1. Выявление факторов риска.

2. Выявление лиц, угрожаемых в отношении заболевания ССД

II. Вторичная.

1. Ранняя диагностика (в стационарах).

2. После уточнения диагноза в стационаре, подбора опти­мальных доз препаратов, стихания активности процесса больного переводят на амбулаторное лечение и длитель­но продолжают поддерживающую терапию в поликлинике, контролируют состояние больного, его социальную и физическую реабилитацию.

3. Важно правильно трудоустроить пациента.

1) При остром и подостром течении больные нетрудоспособ­ны и должны переводиться на инвалидность.

2) При хроническом течении – ограниченно трудоспособны. Должны быть освобождены от тяжёлой физической работы, воздействия вибрации.

4. Должны быть ограничены контакты больных с химическими агентами, аллергизирующими факторами.
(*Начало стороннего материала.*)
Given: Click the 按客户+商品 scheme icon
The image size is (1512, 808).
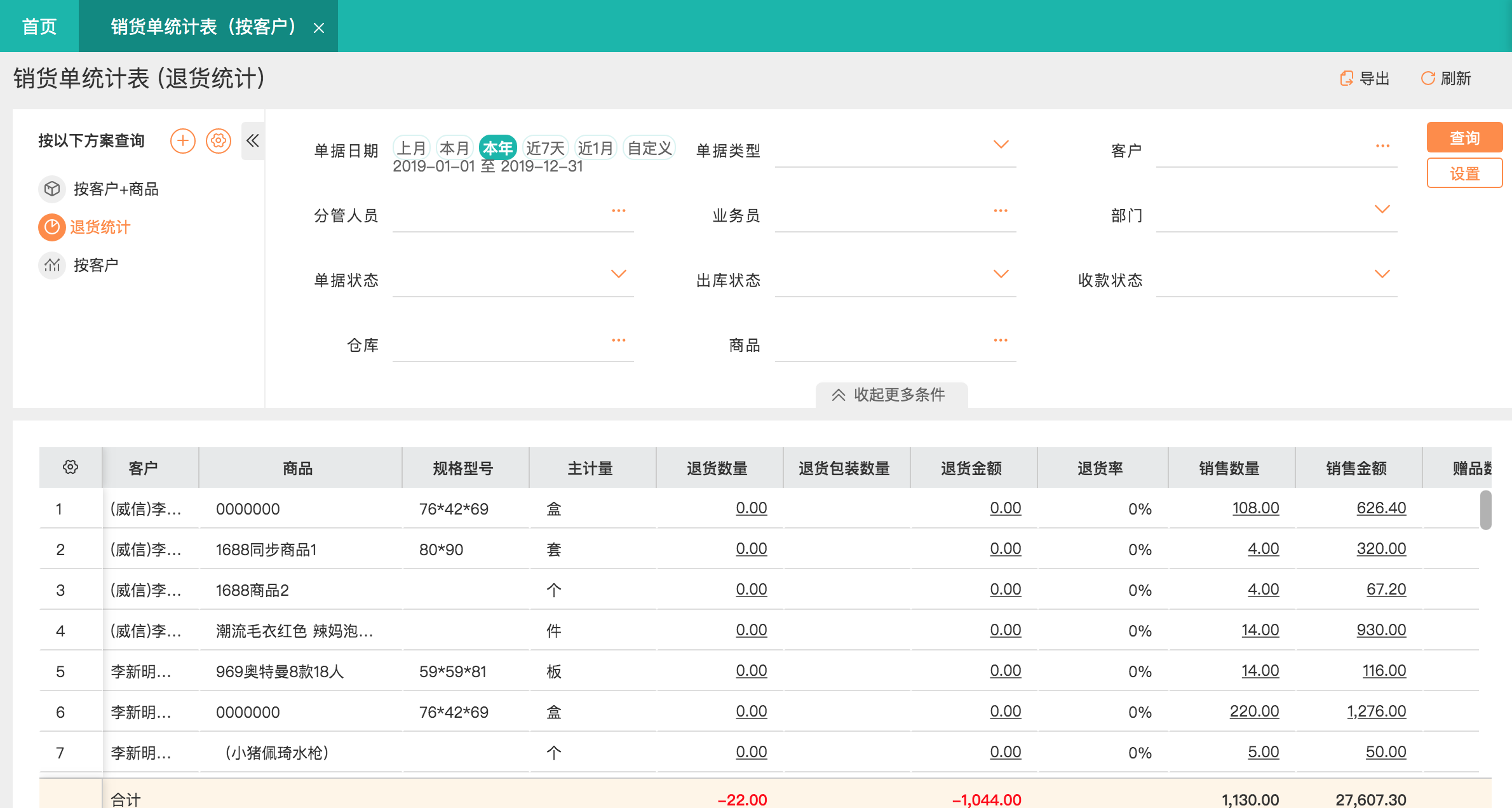Looking at the screenshot, I should click(x=51, y=188).
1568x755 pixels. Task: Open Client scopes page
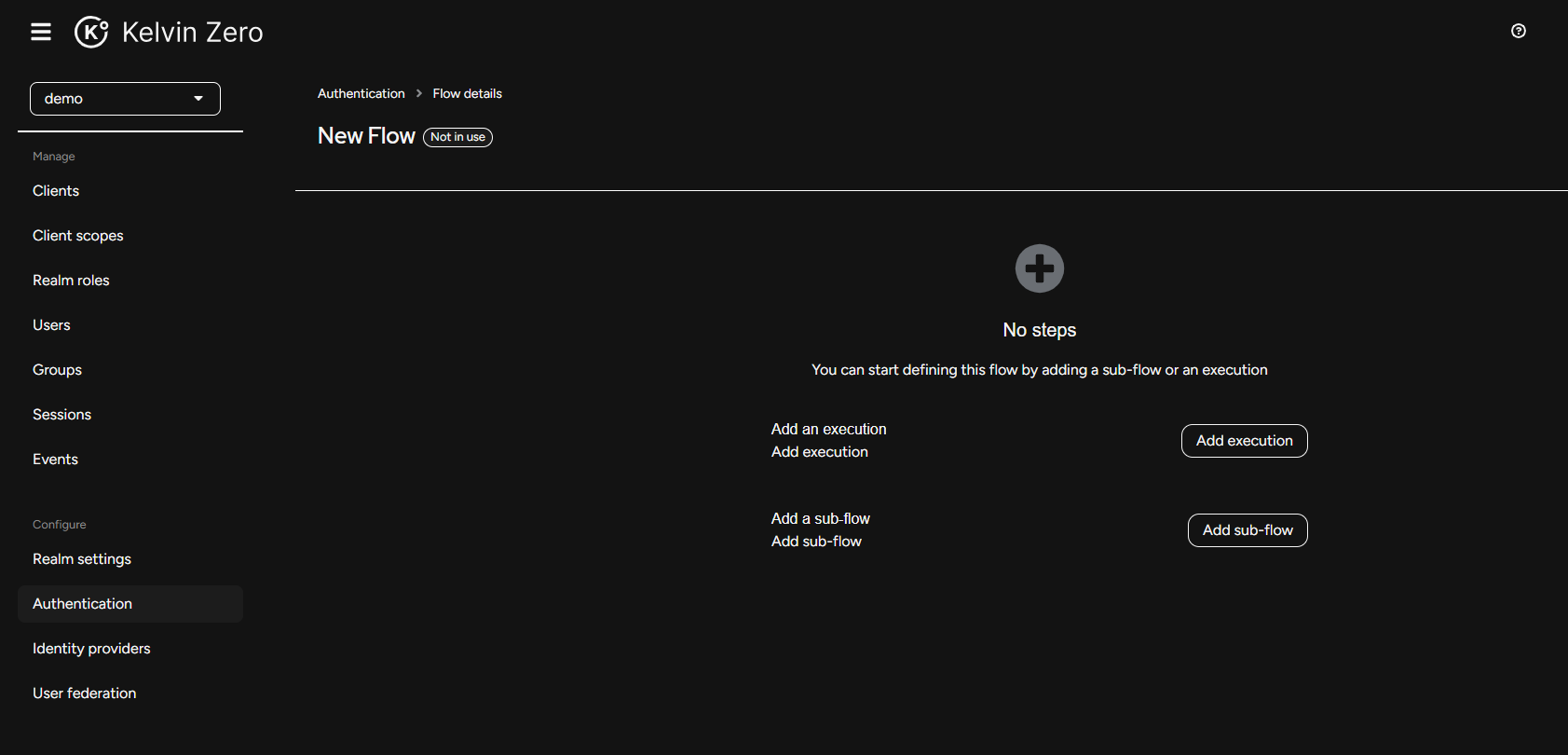pos(78,236)
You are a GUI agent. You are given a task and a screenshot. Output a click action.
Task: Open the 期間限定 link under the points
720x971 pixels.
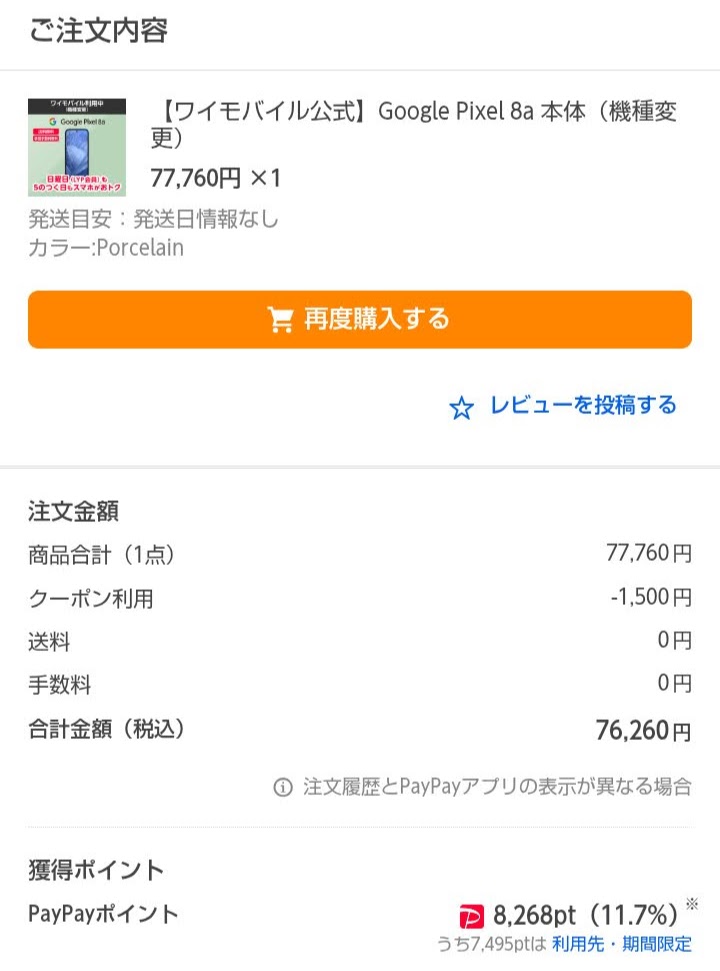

5. Больные должны избегать переохлаждения и инсоляции.

Прогноз

  1. Течение системной склеродермии очень разнообразно. Оце­пить прогноз на ранних стадиях заболевания, когда различия между двумя его формами еще не выражены, сложно.
  2. При акросклеротической (лимитированной) форме, особенно при выявлении антител к центромерам, прогноз в целом благоприятный. Однако менее чем у 10% больных через 10—20 лет после на­чала заболевания (а иногда и позже) развивается легочная гипертензия. Иногда наблюдаются также синдром нарушенного всасывания и первичный билиарный цирроз печени.
  3. При диффузной форме системной склеродермии прогноз гораздо хуже, особенно у мужчин и лиц, заболевших в пожилом возрасте.
  4. У больных с быстро прогрессирующим обширным поражением кожи уже на ранних стадиях заболевания могут поражаться почки и другие внутренние органы.
  5. Основные причины смерти — поражение легких, почек и сердца. После внедрения новых методов лечения почеч­ных склеродермических кризов, а также гемодиализа при почечной недостаточности десятилетняя выживаемость при системной склеродермии возросла до 65%. В целом же десятилетняя выживаемость при диффузной форме системной склеродермии составляет 55%, а при акросклеротической форме — 75%.
  6. Спустя годы после начала заболевания уплотнение кожи может уменьшиться, причем если поражение кожи сначала захватывает дистальные, затем проксимальные отделы ко­нечностей и впоследствии распространяется на туловище и остальные участки тела, то исчезает оно в обратном порядке. Склеродактилия и сгибательные контрактуры при этом могут сохраняться. Толщина кожи со временем также может нормализоваться, хотя иногда кожа атрофируется.